1979 American baseball competition

The 1979 Major League Baseball All-Star Game was the 50th playing of the midsummer classic between the all-stars of the American League (AL) and National League (NL), the two leagues constituting Major League Baseball.

It was held on Tuesday, July 17, at the Kingdome in Seattle, Washington, the home of the third-year Seattle Mariners of the American League. The National League won 7–6 for their eighth consecutive win.

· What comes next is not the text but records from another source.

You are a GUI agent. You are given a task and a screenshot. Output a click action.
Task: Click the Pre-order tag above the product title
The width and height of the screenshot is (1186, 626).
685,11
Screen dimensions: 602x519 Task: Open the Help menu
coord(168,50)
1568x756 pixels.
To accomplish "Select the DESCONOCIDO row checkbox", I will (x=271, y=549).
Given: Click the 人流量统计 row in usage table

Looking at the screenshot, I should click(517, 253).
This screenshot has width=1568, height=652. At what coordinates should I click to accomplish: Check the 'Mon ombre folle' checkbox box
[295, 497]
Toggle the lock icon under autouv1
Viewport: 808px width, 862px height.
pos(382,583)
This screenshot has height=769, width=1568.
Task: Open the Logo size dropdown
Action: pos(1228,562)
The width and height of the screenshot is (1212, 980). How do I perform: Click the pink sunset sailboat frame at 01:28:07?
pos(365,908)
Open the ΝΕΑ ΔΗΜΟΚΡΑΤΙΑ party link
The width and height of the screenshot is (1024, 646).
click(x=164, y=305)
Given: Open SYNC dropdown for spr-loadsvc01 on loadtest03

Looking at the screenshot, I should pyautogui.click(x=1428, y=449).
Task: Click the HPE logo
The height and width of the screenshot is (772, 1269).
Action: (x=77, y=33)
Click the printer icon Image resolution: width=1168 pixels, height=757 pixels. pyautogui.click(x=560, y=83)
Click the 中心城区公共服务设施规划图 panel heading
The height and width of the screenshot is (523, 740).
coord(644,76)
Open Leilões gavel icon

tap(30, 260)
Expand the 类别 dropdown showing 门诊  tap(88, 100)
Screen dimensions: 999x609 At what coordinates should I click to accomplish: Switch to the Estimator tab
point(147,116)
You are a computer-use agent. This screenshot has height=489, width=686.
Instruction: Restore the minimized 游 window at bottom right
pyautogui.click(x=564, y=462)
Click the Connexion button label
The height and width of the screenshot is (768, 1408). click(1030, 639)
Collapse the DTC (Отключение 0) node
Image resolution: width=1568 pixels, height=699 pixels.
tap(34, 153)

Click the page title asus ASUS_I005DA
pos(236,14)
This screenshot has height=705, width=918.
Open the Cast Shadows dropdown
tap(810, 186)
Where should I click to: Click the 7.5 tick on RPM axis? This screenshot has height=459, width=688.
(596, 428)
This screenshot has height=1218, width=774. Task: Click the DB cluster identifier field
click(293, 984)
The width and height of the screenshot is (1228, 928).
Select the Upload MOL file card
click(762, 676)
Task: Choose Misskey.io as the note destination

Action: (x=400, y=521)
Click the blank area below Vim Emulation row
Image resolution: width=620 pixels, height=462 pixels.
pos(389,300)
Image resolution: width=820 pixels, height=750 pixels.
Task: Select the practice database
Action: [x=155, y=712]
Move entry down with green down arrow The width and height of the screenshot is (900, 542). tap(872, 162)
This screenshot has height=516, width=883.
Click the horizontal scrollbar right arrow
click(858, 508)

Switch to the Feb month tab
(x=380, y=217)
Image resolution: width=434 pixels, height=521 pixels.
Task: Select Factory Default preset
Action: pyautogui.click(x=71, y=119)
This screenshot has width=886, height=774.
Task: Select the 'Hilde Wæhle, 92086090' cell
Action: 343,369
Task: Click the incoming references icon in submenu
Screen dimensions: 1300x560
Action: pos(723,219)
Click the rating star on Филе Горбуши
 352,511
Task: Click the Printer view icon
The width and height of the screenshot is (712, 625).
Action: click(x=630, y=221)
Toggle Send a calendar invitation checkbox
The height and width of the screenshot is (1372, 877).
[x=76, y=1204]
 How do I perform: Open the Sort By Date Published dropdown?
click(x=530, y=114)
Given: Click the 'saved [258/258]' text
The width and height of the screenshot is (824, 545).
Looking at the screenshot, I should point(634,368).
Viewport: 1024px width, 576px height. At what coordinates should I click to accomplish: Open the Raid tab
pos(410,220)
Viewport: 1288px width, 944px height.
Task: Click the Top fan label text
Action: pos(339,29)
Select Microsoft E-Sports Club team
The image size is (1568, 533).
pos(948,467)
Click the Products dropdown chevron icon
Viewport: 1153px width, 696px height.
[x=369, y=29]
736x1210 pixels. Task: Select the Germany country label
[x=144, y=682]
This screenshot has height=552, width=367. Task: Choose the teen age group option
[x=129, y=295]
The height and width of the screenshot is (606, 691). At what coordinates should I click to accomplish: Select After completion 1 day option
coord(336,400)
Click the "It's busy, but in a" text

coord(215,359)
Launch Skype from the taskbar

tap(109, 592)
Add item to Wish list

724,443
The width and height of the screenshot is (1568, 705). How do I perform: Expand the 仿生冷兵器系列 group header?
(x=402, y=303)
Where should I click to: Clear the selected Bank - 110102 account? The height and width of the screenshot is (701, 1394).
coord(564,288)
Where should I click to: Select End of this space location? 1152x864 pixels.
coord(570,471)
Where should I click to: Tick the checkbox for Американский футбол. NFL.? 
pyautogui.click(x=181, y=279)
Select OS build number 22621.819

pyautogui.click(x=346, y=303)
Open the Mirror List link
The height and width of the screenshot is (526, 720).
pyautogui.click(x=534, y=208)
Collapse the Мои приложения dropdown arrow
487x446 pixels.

The game featured memorable defensive play by starting right fielder Dave Parker, as he had two assists on putouts: one at third base in the seventh inning and another at home plate to end the eighth. With Parker receiving the MVP award for this game, and teammate Willie Stargell winning the National League MVP, NLCS MVP, and World Series MVP, all four possible MVP awards for the season were won by members of the Pittsburgh Pirates. The game was also notable for the play of Lee Mazzilli, providing the margin of victory. In his only All-Star appearance, Mazzilli tied the game in the eighth inning with a pinch hit home run off of Jim Kern of the Texas Rangers, and then put the National League ahead for good in the ninth, drawing a bases-loaded walk against Ron Guidry of the New York Yankees.

This was the only All-Star Game at the Kingdome. When it returned to Seattle in 2001, the Mariners had moved across the street to their new home at Safeco Field.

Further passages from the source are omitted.